JAKARTA – Pemerintah Indonesia resmi menerima penunjukan sebagai Wakil Komandan International Stabilization Force (ISF) di Jalur Gaza, pasukan gabungan di bawah naungan Dewan Perdamaian (Board of Peace/BoP). Penunjukan ini diumumkan oleh Komandan ISF, Mayor Jenderal Jasper Jeffers, dalam pertemuan perdana BoP di Washington, D.C.
Indonesia berencana mengerahkan hingga 8.000 personel Tentara Nasional Indonesia (TNI) untuk mendukung misi stabilisasi tersebut. Kontribusi ini menjadikan Indonesia sebagai salah satu penyumbang pasukan terbesar dalam kekuatan multinasional yang melibatkan negara-negara seperti Maroko, Kazakhstan, Kosovo, dan Albania. Sementara itu, Mesir dan Yordania berkomitmen melatih kepolisian lokal.
Anggota Komisi I DPR RI dari Fraksi PKB, Syamsu Rizal, yang akrab disapa Deng Ical, menyikapi rencana ini dengan hati-hati. Ia menekankan bahwa wilayah Gaza masih merupakan zona konflik aktif dengan risiko tinggi terhadap keselamatan prajurit.
“Pengiriman pasukan ke Gaza membutuhkan kesiapan khusus, baik dari sisi strategi, perlengkapan, hingga mitigasi risiko. Potensi gesekan dengan pasukan perlawanan di Gaza sangat besar dan tidak bisa dianggap ringan,” ujar Deng Ical, Jumat (20/2/2026).
Menurutnya, keputusan strategis semacam ini tidak boleh diambil secara tergesa-gesa. Deng Ical mendesak agar Komisi I DPR segera menggelar rapat kerja khusus bersama Kementerian Pertahanan untuk mengupas tuntas rencana tersebut.
“Pertemuan ini penting agar publik mengetahui secara jelas tujuan, mandat, aturan pelibatan (rules of engagement), serta skema perlindungan bagi prajurit kita. Jangan sampai ada keputusan strategis yang minim penjelasan kepada rakyat,” tegasnya.

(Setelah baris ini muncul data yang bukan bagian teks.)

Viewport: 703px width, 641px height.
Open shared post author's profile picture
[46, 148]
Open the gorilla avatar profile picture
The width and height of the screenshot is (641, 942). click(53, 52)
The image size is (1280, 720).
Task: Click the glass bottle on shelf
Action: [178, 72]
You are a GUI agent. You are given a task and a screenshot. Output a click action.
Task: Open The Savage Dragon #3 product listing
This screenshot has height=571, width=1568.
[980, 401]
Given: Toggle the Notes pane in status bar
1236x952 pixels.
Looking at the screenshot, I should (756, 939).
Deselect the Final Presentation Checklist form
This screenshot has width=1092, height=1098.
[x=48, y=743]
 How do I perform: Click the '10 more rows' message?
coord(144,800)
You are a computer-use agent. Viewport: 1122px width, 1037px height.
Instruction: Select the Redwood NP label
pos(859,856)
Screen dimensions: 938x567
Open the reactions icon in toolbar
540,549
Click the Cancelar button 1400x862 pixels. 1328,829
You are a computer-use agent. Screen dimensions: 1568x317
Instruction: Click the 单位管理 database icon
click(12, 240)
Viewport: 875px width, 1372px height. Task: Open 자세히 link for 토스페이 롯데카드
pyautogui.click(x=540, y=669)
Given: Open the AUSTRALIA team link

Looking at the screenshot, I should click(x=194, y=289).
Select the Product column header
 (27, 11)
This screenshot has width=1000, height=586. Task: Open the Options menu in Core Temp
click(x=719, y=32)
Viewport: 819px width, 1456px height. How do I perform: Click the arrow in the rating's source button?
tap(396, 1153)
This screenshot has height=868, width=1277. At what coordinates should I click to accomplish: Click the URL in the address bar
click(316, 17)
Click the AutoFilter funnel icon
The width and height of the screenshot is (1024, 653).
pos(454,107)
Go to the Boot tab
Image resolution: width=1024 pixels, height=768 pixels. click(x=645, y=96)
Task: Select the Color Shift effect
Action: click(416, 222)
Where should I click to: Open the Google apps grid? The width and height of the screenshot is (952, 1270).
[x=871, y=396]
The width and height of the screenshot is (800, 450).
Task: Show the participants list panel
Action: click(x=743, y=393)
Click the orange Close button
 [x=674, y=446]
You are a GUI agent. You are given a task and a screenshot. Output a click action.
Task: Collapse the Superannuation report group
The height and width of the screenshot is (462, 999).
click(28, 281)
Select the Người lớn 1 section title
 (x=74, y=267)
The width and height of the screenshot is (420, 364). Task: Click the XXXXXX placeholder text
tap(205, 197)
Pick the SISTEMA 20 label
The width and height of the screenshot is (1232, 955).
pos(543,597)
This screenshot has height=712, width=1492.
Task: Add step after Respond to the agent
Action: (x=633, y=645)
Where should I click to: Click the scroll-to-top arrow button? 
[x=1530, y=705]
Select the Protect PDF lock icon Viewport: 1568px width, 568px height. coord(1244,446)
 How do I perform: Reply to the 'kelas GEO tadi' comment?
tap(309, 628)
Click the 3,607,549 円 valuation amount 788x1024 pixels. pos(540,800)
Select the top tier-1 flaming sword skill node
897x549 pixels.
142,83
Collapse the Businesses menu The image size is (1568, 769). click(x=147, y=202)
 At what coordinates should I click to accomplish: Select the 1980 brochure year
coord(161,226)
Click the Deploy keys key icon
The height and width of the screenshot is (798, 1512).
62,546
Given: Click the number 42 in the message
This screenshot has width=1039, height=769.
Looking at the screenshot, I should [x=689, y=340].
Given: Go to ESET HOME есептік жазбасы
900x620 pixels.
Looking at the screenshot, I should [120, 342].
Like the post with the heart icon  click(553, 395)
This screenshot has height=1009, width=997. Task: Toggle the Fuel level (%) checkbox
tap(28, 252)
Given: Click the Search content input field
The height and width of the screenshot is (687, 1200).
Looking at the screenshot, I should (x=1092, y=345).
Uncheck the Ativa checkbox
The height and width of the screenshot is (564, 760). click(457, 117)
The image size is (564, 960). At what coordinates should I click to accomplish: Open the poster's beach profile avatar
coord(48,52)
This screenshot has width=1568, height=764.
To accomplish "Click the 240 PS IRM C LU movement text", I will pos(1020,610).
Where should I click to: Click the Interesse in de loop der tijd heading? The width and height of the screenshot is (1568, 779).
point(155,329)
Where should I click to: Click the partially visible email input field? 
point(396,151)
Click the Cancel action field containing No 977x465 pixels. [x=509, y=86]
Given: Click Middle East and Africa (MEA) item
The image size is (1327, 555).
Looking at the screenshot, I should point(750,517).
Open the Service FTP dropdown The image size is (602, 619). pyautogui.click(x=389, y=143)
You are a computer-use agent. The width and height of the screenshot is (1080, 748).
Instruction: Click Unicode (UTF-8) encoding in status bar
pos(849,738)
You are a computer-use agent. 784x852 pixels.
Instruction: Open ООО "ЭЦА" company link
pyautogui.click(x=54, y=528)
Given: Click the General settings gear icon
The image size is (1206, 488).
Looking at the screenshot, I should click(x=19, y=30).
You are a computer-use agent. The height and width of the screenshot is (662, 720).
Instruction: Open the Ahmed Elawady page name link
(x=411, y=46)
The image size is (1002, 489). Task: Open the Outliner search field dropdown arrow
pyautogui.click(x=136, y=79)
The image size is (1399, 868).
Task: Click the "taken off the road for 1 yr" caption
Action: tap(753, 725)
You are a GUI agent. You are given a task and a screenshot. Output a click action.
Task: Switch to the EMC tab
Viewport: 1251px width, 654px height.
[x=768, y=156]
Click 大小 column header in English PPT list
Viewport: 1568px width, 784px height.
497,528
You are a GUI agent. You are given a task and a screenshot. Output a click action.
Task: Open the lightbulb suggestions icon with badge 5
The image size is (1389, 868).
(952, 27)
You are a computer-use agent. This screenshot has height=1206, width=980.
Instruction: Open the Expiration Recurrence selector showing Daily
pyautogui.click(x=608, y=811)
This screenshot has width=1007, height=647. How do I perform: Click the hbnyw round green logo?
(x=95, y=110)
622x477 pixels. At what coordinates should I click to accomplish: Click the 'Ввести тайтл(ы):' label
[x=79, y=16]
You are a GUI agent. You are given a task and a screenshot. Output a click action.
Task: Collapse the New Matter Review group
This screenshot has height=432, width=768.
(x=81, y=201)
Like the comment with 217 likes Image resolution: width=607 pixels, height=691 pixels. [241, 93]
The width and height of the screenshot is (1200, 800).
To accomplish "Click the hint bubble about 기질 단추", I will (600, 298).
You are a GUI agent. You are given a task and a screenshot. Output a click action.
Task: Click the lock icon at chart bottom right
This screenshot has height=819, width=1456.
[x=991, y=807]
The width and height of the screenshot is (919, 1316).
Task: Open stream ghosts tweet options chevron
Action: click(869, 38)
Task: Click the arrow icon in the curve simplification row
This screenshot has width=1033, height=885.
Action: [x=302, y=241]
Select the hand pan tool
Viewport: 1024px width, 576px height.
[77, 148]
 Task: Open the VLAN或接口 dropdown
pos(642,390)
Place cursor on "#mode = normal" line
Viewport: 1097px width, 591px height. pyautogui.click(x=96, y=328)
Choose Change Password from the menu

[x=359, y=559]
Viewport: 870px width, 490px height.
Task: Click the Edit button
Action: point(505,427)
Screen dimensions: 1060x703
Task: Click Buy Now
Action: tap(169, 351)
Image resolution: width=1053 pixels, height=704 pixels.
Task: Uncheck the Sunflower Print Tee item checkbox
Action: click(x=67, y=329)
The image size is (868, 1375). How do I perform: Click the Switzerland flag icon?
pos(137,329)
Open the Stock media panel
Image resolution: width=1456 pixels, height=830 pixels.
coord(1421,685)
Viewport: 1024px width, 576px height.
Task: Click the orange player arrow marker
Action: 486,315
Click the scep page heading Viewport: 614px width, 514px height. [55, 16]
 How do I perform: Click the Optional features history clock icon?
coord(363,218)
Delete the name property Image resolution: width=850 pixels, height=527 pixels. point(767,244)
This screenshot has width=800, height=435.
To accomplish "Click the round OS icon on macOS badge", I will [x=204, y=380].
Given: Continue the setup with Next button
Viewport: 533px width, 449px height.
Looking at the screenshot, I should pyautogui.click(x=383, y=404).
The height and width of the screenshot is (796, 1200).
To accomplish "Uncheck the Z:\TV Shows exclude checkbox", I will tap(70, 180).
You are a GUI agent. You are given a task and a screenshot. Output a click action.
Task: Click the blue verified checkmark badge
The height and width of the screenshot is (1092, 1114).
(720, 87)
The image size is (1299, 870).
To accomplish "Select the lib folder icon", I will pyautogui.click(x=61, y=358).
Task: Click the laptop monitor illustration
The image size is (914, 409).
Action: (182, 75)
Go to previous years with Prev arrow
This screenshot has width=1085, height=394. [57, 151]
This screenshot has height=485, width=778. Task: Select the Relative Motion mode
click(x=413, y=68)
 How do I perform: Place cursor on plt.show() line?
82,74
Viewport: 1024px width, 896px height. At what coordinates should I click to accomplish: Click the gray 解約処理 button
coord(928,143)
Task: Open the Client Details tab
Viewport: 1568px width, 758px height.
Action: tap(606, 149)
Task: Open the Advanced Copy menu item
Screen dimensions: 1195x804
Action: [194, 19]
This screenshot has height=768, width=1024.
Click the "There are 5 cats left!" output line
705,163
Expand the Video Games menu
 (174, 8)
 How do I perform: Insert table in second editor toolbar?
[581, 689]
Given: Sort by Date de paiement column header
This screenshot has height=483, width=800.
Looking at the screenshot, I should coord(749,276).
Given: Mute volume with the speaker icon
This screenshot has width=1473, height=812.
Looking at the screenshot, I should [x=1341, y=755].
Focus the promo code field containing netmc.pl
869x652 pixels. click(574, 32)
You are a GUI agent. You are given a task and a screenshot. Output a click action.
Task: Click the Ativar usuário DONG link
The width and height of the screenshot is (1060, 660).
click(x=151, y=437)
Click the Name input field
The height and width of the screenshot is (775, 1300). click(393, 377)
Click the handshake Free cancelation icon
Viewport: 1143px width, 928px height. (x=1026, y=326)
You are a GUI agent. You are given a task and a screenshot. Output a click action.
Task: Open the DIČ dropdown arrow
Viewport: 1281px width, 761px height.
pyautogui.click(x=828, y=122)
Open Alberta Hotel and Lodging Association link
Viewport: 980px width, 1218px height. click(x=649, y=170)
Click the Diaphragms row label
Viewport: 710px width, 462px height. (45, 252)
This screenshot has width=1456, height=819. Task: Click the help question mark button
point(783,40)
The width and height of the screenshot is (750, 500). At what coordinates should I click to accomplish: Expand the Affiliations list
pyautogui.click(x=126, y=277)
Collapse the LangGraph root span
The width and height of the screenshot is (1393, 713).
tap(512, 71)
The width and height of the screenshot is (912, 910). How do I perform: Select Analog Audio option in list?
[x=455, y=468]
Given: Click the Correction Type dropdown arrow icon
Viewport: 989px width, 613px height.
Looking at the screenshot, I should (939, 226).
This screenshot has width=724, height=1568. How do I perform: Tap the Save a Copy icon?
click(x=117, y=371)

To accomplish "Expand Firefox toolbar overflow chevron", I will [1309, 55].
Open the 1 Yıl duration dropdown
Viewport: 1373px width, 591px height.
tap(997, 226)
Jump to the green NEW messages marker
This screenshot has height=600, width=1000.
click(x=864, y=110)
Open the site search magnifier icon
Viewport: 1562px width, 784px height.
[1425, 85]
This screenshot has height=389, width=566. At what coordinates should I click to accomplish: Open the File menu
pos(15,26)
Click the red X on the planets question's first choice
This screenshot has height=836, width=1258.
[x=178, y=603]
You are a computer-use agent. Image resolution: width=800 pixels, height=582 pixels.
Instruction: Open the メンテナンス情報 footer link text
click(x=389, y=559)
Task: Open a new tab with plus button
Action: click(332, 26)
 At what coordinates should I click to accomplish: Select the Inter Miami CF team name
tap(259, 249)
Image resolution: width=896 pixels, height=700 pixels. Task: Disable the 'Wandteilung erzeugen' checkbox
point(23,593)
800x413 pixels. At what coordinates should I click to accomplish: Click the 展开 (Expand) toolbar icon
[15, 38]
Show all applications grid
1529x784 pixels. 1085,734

Deng Ical juga merujuk pernyataan Mayor Jenderal Jasper Jeffers terkait rencana operasional ISF. Pasukan akan ditempatkan di lima sektor, dengan masing-masing sektor mendapat satu brigade. Pada tahap awal, fokus diarahkan ke sektor Rafah sekaligus memulai pelatihan kepolisian. Dalam jangka panjang, ISF menargetkan pembentukan 12.000 personel kepolisian Gaza serta total 20.000 tentara ISF.
Rencana tersebut memunculkan kekhawatiran Deng Ical terkait implikasi terhadap kedaulatan Palestina.
“Kalau melihat rencana itu, ISF akan betul-betul menguasai dan mengendalikan Gaza. Pertanyaannya, di mana kedaulatan rakyat Gaza? Apakah ini bukan bentuk penjajahan baru?” ujarnya.
Ia menegaskan bahwa akar masalah utama di Gaza adalah agresi berkelanjutan dari Israel. Oleh karena itu, mandat ISF seharusnya difokuskan pada penghentian serangan Israel dan pembebasan wilayah Palestina, bukan pengambilalihan kendali.
“Mandat pasukan stabilisasi adalah menjaga perdamaian, bukan mengambil alih kendali wilayah. Biarlah warga Gaza yang mengatur wilayah mereka sendiri,” tegasnya.
Pemerintah Indonesia sebelumnya menegaskan bahwa kontribusi TNI dalam ISF bersifat non-kombat, dengan prioritas pada aspek kemanusiaan, medis, serta rehabilitasi infrastruktur. Namun, pengawasan DPR dinilai krusial untuk memastikan misi tetap selaras dengan prinsip kebijakan luar negeri Indonesia yang pro-Palestina dan menjunjung tinggi kedaulatan bangsa.